- _OBJECTIVE_:
Recast the records from the line with "Click drag handle" up to and including the line with "(x=27, y=45)" as a two-column CSV with the columns text and answer, one row per record. Put each field in quotes and replace its line breaks with spaces.

- _DATASET ENTRIES_:
— Begin —
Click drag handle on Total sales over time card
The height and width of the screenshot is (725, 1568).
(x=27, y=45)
— End —
— Begin —
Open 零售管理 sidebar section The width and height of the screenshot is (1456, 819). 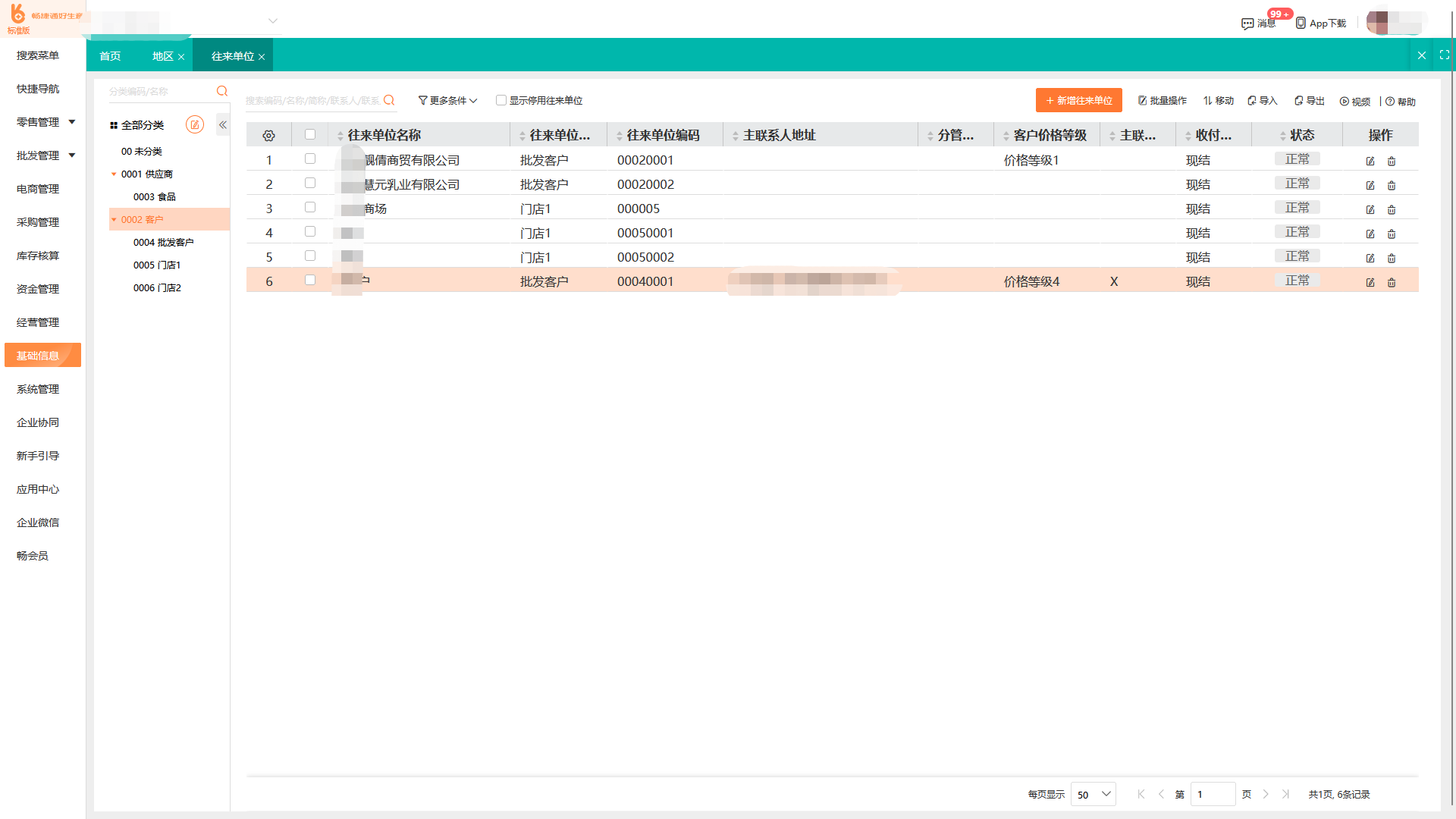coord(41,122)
— End —
— Begin —
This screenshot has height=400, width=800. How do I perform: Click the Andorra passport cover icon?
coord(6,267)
— End —
- _RESPONSE TO THE TASK_:
text,answer
"Click drag handle on Total sales over time card The height and width of the screenshot is (725, 1568).","(x=27, y=45)"